For people who have regular medical follow-up, it is quite possible to identify if a person is likely to become diabetic. He was then diagnosed with prediabetes. New research has shown that there are several types of prediabetes and this information is very important to assess the course of the disease in the affected patient.
A discovery that will provide a better understanding of the treatment and prevention of diabetes
A team of German researchers from the Deutsches Zentrum für Diabetesforschung (DZD) – the German diabetes research center – has identified six subtypes of prediabetes. Based on a 25-year longitudinal study, researchers found that prediabetes does not always present in the same way, thus making it possible to identify more precisely the patients most likely to develop diabetes. This discovery will also allow clinicians to improve therapies and preventive approaches for patients with the disease.

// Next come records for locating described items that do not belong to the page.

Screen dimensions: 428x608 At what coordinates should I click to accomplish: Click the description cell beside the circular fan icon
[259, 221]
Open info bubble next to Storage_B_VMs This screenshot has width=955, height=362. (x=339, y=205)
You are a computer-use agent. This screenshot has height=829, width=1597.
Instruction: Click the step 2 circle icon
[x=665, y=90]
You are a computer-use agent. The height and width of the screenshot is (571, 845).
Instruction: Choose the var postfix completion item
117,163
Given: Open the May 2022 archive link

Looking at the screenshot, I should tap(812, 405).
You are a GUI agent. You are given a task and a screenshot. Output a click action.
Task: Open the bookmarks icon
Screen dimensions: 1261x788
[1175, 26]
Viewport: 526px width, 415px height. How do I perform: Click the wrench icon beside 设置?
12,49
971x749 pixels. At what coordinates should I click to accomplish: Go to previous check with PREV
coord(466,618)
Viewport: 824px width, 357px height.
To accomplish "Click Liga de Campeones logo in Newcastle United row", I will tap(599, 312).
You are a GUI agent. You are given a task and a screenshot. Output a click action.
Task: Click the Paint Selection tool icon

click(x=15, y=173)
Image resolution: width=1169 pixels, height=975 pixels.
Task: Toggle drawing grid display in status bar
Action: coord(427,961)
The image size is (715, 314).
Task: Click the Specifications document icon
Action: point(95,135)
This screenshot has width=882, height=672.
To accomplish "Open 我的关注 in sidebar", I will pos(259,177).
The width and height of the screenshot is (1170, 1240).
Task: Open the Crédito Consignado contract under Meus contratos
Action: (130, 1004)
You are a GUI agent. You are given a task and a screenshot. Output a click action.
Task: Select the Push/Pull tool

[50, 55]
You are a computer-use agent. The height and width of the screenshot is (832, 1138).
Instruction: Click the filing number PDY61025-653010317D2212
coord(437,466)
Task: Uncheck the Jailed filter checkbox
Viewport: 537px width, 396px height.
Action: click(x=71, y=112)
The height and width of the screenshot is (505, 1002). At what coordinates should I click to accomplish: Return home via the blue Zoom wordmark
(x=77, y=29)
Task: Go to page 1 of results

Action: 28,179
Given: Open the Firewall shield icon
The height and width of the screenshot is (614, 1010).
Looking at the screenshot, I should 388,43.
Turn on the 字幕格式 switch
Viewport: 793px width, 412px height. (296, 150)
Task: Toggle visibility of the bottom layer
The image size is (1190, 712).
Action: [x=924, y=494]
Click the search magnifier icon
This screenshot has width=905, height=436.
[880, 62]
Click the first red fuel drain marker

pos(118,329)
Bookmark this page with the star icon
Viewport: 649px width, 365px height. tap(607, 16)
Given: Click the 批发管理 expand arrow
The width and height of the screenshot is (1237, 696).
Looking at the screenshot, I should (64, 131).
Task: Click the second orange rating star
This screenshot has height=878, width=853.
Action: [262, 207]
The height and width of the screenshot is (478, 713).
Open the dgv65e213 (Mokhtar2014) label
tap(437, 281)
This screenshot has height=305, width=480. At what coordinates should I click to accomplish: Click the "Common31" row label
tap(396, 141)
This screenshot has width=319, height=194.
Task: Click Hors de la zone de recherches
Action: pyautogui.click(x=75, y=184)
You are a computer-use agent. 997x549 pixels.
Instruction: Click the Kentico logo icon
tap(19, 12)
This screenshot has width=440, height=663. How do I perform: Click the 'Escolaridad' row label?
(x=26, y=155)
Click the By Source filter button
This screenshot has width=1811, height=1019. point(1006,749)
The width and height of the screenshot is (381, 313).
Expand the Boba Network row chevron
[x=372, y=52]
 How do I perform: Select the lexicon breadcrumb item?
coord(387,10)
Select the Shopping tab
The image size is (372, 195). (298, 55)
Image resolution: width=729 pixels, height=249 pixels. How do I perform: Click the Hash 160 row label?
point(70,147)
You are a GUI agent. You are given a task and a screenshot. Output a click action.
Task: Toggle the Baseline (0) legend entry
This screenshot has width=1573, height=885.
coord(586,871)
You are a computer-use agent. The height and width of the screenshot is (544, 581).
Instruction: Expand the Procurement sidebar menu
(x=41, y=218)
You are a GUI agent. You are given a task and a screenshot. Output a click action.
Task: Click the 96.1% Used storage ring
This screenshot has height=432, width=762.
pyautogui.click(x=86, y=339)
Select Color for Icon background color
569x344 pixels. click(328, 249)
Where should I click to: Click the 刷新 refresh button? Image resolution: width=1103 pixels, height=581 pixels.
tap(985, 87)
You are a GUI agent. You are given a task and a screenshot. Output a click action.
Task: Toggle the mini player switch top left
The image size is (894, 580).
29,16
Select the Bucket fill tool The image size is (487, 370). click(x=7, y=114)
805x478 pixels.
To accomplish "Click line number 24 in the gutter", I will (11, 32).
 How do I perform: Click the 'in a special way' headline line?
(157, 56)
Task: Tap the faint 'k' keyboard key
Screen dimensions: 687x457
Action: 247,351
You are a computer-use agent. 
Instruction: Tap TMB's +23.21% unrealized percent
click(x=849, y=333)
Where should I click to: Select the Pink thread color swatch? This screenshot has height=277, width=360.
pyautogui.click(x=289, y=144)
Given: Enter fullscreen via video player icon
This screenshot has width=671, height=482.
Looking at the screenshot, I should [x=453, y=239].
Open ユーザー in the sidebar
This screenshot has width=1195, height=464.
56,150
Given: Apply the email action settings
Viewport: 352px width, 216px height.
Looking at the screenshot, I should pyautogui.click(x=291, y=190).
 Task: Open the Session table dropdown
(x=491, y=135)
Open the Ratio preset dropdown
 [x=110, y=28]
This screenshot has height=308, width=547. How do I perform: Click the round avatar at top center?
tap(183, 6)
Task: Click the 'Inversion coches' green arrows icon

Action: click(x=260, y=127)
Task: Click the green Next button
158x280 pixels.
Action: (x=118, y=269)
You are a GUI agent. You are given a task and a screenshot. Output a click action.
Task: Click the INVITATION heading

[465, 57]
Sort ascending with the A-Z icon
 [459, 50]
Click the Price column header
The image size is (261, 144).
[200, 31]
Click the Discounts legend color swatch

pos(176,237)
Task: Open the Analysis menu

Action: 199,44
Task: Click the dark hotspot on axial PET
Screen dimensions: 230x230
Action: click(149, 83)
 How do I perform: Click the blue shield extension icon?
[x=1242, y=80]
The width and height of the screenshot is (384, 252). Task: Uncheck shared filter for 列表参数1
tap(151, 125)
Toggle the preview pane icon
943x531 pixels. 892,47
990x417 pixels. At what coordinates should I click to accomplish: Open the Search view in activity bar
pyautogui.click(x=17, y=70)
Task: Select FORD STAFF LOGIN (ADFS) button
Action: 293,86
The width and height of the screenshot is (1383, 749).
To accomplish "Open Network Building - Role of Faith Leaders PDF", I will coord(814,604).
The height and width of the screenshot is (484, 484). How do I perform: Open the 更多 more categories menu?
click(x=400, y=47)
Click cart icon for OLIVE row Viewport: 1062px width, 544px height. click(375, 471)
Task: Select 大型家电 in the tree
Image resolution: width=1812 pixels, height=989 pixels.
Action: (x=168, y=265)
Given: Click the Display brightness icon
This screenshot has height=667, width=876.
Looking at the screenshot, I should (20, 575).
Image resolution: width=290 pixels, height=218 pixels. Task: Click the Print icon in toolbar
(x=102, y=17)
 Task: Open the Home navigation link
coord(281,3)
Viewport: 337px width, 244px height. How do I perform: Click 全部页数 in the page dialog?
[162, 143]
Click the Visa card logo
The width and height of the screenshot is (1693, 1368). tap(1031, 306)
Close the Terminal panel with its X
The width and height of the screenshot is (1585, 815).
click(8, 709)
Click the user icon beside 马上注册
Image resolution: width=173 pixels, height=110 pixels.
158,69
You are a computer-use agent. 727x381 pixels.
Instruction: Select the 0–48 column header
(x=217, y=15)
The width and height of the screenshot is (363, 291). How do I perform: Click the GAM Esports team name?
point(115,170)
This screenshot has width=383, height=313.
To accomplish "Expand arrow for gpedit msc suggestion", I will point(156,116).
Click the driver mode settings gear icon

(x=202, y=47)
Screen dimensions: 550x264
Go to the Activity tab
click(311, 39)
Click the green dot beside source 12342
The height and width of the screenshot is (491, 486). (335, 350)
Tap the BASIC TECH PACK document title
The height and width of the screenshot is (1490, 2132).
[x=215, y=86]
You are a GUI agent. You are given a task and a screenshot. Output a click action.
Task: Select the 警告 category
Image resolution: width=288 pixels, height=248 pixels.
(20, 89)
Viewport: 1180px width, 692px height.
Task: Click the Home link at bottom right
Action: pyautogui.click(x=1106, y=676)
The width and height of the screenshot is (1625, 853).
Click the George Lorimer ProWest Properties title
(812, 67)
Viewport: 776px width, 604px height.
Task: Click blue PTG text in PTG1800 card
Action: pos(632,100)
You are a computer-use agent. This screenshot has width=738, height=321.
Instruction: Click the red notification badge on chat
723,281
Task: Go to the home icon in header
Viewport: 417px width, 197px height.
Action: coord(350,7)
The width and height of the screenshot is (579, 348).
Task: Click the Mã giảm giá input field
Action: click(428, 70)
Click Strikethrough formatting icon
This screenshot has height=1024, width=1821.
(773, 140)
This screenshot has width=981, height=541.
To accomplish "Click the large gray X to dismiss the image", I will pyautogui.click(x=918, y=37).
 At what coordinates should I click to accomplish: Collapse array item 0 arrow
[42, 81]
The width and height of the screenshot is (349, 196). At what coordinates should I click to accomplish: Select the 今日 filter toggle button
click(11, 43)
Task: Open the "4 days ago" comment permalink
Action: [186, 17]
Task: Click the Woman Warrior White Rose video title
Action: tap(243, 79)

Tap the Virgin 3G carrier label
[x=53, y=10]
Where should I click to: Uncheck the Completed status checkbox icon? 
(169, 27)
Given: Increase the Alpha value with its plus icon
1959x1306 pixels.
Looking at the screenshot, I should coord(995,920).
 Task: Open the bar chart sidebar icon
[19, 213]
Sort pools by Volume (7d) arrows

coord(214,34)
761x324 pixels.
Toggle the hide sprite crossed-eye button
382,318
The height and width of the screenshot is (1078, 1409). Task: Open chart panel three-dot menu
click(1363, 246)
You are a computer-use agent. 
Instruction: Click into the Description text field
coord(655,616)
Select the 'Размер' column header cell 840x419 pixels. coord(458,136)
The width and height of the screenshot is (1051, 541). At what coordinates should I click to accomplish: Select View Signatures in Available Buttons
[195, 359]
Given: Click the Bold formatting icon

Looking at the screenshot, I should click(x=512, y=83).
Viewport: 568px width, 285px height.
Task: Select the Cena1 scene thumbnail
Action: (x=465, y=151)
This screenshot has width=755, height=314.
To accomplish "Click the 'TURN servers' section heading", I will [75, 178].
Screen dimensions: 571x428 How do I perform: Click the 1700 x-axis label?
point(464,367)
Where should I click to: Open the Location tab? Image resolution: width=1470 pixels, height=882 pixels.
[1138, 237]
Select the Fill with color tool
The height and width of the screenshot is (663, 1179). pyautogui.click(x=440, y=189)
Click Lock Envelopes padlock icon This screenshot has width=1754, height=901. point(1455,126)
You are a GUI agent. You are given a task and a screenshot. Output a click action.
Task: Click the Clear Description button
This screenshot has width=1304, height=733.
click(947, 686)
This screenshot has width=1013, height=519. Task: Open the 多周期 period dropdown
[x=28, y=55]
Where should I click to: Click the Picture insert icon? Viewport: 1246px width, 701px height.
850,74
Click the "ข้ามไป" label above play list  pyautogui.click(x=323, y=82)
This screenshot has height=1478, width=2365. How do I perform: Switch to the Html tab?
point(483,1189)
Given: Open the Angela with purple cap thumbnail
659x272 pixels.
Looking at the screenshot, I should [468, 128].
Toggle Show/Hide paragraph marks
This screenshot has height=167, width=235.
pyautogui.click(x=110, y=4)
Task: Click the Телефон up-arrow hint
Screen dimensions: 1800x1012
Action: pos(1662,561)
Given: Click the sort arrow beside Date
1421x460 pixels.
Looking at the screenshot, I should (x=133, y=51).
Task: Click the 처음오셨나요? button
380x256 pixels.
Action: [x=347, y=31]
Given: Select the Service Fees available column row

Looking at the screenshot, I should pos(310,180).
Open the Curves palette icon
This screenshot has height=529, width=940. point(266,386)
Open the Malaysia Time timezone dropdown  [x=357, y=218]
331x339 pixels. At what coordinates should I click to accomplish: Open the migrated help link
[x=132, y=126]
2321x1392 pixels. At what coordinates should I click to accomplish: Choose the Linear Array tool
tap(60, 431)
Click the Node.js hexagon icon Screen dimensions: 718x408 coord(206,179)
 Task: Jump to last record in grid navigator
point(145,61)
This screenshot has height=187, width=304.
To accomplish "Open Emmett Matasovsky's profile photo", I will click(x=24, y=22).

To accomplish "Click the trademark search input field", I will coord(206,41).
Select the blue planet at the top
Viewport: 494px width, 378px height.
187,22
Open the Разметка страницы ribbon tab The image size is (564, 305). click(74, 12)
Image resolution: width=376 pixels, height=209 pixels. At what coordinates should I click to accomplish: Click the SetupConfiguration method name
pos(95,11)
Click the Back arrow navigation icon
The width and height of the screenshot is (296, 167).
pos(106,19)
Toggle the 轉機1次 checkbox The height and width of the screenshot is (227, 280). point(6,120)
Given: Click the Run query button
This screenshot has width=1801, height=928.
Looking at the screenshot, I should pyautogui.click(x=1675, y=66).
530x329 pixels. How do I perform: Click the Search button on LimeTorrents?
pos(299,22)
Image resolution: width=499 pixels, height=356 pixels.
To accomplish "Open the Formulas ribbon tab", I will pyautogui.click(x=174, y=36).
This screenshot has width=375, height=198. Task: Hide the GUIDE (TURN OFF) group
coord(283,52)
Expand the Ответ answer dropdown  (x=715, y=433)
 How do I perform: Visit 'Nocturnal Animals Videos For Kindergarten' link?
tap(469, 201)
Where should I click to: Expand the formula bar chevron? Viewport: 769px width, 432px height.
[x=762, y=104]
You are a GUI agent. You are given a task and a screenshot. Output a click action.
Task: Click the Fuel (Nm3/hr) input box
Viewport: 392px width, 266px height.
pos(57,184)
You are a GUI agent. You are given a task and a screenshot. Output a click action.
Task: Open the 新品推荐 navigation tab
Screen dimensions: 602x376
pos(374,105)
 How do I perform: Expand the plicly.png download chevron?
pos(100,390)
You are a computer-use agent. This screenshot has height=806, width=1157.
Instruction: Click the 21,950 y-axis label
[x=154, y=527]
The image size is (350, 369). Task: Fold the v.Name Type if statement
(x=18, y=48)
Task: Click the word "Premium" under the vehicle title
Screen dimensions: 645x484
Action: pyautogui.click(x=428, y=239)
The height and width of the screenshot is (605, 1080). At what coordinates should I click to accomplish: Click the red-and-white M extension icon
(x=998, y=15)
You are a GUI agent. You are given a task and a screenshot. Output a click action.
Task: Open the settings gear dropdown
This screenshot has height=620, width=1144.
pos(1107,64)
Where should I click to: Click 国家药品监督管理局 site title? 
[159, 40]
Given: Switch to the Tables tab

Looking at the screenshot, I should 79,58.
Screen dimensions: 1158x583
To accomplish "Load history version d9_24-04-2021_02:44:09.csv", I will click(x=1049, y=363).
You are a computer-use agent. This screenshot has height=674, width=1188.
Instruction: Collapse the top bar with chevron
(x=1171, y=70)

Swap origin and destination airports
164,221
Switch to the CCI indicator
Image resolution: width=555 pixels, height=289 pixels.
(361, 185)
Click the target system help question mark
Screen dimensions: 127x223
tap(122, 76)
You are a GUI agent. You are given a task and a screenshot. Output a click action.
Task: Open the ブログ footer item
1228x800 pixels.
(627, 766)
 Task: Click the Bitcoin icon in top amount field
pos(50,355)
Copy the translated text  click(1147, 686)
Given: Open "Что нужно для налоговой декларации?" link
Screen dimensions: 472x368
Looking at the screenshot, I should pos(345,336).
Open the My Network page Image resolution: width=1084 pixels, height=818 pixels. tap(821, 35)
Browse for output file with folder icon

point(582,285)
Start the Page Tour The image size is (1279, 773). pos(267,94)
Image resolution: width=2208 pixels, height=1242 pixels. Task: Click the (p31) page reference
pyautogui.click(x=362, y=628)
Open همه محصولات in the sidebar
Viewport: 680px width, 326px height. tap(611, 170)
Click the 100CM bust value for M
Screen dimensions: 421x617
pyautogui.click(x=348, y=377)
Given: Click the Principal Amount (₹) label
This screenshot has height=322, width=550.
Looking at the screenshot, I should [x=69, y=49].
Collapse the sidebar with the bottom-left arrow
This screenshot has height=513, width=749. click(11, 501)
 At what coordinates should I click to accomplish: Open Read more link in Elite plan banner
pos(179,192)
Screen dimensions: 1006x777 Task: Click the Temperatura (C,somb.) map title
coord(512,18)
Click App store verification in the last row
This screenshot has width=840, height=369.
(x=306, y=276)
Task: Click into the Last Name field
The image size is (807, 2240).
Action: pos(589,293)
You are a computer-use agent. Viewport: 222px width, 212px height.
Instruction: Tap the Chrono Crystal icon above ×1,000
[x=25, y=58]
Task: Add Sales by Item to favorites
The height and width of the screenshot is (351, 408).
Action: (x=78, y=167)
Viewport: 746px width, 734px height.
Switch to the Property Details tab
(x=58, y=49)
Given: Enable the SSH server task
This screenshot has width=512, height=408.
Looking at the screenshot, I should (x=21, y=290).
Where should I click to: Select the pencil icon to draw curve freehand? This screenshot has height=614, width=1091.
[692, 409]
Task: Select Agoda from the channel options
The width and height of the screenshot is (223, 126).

” One of the goals of the DZD is to develop precise preventive and therapeutic measures, i.e. the right prevention or treatment for the right group of people at the right time. », Explained Professor Martin Hrabe de Angelis, Executive Director of DZD, in a statement. It is important to know that type 2 diabetes usually develops slowly. As blood sugar levels rise, doctors can diagnose patients with prediabetes this way. A patient is then said to be prediabetic when his blood sugar is systematically higher than normal, but not high enough to be considered as type 2 diabetes.
Most importantly, not all people with prediabetes necessarily develop type 2 diabetes. For some, these high blood sugar levels can be relatively harmless and symptomless. But for others, prediabetes can be an early sign of serious illness. To arrive at these conclusions, the researchers carried out a regular follow-up on 900 individuals. Among the follow-ups carried out in volunteers, we can cite the evaluation of their glycemia, their blood lipid level, the distribution of body fat, genetic risk and liver fat. This preliminary analysis was confirmed by a second follow-up carried out on 7,000 volunteers in the United Kingdom.